Daniel Vallejos

Personal information
- Full name: Luis Daniel Vallejos Obregón
- Date of birth: May 27, 1981 (age 45)
- Place of birth: Nicoya, Costa Rica
- Height: 1.77 m (5 ft 10 in)
- Position: Defender

Senior career*
- Years: Team / Apps / (Gls)
- 2000–2008: Herediano / 80 / (0)
- 2009: Puntarenas / 12 / (0)
- 2009: Herediano / 6 / (0)
- 2010–2012: Santos de Guápiles / 46 / (3)
- 2012–2013: Guanacasteca / 0 / (0)
- 2013–2014: Ayutla / 0 / (0)
- 2014–2016: Puntarenas / 0 / (0)
- 2016–2018: Municipal Grecia / 0 / (0)
- Total:  / 144 / (3)

International career
- 2002–2003: Costa Rica / 15 / (0)

= Daniel Vallejos =

Costa Rican footballer (born 1981)

Luis Daniel Vallejos Obregón (born 27 May 1981 in Santa Bárbara de Santa Cruz) is a Costa Rican former professional footballer who played as a defender.

==Club career==
A defensive midfielder, he made his debut for Herediano and played for Puntarenas. In January 2010 he left Herediano for Santos de Guápiles After playing for Santos de Guápiles, Vallejos decided to cease playing professional soccer in his country. He did however have a spell at second division Guanacasteca and played abroad for Guatemalan second division outfit Ayutla.

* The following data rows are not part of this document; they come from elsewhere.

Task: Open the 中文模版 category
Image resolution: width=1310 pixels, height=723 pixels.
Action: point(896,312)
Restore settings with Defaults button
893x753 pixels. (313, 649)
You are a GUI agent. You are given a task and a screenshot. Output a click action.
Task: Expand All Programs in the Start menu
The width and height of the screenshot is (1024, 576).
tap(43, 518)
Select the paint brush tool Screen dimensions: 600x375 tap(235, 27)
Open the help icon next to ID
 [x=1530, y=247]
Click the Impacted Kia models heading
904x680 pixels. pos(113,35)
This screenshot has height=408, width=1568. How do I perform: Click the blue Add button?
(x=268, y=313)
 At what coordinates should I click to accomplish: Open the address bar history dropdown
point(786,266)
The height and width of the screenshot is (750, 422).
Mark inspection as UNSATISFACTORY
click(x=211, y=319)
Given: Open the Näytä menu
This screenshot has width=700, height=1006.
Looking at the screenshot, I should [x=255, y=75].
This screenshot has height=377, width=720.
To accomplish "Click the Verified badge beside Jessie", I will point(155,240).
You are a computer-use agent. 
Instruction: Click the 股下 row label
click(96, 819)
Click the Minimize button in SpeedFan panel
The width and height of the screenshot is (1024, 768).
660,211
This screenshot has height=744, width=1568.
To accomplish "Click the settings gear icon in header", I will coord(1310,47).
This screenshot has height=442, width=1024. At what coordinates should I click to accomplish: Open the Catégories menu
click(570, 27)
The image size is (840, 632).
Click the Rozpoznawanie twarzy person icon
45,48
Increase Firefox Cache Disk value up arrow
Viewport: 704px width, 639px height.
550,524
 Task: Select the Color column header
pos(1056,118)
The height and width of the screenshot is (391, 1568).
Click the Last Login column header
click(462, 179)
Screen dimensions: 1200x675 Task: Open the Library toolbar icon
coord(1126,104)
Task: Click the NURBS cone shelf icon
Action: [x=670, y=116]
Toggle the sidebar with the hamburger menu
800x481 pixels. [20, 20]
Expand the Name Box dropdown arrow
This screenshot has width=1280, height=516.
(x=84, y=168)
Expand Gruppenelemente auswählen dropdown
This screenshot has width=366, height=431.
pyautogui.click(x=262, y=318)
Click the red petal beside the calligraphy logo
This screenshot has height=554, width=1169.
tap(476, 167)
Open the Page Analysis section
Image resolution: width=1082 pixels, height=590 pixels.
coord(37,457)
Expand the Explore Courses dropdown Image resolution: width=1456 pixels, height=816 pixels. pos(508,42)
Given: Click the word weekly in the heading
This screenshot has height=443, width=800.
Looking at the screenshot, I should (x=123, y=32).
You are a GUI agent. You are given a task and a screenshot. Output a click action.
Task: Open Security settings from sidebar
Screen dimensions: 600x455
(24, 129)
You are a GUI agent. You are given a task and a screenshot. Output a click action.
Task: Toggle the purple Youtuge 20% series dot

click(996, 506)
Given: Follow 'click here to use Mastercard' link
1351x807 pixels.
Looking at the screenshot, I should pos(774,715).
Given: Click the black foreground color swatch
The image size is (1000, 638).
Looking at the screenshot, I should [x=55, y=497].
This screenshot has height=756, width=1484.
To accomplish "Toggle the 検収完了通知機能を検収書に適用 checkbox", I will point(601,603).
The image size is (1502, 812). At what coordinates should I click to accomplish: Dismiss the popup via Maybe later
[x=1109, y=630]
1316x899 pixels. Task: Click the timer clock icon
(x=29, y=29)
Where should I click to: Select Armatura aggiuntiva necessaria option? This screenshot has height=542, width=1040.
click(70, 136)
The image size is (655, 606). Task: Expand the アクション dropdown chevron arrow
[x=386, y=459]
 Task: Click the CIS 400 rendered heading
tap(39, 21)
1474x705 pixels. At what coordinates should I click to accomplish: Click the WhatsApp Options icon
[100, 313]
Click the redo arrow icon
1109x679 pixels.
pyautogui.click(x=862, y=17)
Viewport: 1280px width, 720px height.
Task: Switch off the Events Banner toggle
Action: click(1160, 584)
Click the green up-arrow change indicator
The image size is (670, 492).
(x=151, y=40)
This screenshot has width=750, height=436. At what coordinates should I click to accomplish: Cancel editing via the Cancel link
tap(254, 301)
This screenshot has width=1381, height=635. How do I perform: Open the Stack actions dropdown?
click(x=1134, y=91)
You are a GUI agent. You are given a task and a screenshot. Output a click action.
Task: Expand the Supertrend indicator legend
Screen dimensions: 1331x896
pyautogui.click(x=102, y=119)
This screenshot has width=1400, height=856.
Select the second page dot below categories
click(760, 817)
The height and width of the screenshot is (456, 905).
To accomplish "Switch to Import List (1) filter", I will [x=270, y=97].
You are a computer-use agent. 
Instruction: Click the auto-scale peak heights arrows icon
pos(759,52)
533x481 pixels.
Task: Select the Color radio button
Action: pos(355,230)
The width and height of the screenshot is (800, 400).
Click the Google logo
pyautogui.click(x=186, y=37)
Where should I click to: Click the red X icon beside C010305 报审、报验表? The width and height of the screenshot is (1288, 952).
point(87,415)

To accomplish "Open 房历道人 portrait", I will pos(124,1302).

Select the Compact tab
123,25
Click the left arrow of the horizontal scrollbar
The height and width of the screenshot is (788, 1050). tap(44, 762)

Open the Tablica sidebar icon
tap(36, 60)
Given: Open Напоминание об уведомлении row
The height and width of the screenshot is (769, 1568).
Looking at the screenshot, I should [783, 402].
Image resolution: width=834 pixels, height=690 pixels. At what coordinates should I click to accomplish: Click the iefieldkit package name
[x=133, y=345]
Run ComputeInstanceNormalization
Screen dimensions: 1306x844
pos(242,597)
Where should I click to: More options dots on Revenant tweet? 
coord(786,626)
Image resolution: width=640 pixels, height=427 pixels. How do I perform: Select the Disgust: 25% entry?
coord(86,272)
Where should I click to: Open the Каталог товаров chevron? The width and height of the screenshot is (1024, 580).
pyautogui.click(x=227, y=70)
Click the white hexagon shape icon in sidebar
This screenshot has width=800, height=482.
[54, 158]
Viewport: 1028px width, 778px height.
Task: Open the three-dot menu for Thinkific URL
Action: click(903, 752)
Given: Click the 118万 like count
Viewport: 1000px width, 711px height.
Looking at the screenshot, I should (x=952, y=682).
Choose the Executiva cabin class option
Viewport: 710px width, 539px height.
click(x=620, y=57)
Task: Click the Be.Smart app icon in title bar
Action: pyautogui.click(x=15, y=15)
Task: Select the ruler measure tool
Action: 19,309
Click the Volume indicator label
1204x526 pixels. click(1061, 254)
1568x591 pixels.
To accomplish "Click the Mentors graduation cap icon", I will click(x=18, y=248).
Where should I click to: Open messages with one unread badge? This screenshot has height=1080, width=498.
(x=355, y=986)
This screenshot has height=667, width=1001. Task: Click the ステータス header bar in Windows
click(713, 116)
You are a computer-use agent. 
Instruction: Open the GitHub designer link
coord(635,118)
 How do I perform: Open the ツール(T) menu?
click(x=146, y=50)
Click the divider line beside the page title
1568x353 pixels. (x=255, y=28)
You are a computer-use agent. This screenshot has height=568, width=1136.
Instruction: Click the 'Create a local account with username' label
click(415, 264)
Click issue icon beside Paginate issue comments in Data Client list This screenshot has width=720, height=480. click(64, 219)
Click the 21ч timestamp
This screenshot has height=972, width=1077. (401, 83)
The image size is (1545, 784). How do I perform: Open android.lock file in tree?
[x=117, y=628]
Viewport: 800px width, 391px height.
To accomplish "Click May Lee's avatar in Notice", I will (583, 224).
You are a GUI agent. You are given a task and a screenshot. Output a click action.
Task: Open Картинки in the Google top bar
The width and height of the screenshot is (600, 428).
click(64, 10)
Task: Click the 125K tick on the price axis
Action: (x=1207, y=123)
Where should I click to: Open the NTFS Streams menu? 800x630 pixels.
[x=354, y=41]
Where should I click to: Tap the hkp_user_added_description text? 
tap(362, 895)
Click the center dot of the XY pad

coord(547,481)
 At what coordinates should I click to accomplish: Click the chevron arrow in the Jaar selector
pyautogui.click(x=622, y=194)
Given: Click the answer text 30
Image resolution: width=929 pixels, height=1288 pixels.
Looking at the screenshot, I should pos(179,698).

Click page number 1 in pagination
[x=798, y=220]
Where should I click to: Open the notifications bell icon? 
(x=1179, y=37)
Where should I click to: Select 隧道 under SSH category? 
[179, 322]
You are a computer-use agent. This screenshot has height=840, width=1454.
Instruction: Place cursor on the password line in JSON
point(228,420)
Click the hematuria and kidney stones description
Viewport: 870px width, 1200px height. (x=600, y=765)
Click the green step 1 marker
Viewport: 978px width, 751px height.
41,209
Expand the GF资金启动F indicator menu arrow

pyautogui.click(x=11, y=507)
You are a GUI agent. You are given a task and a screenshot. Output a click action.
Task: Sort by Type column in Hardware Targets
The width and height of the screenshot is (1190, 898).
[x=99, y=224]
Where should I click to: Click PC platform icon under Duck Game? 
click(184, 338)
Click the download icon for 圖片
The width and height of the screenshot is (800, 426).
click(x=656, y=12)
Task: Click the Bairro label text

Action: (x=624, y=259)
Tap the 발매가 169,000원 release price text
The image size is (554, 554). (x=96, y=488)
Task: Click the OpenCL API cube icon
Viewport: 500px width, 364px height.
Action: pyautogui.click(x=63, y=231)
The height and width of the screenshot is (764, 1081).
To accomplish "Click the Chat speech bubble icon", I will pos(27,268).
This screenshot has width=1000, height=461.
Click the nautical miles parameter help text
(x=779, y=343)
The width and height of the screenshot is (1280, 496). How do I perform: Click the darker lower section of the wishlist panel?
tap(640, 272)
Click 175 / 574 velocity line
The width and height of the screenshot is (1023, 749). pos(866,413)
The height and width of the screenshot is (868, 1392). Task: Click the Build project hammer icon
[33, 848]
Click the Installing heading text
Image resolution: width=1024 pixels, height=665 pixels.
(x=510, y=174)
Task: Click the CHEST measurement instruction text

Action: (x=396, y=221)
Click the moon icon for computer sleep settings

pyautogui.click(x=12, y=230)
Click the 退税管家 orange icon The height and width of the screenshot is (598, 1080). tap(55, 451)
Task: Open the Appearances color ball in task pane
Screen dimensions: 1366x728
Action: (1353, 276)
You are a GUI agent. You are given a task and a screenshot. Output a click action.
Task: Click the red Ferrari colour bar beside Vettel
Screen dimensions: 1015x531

In summer 2014, Vallejos rejoined relegated Puntarenas in their bid to regain promotion to the Primera División.

==International career==
Vallejos played at the 2001 FIFA World Youth Championship finals in Argentina.

Vallejos made his senior debut for the Costa Rica national football team in a friendly against Japan just before the World Cup finals on April 12, 2002 and made 15 appearances, scoring no goals. He was a surprise inclusion into the team, but became a non-playing squad member at the 2002 FIFA World Cup.

He collected his final cap in a friendly international against China in September 2003.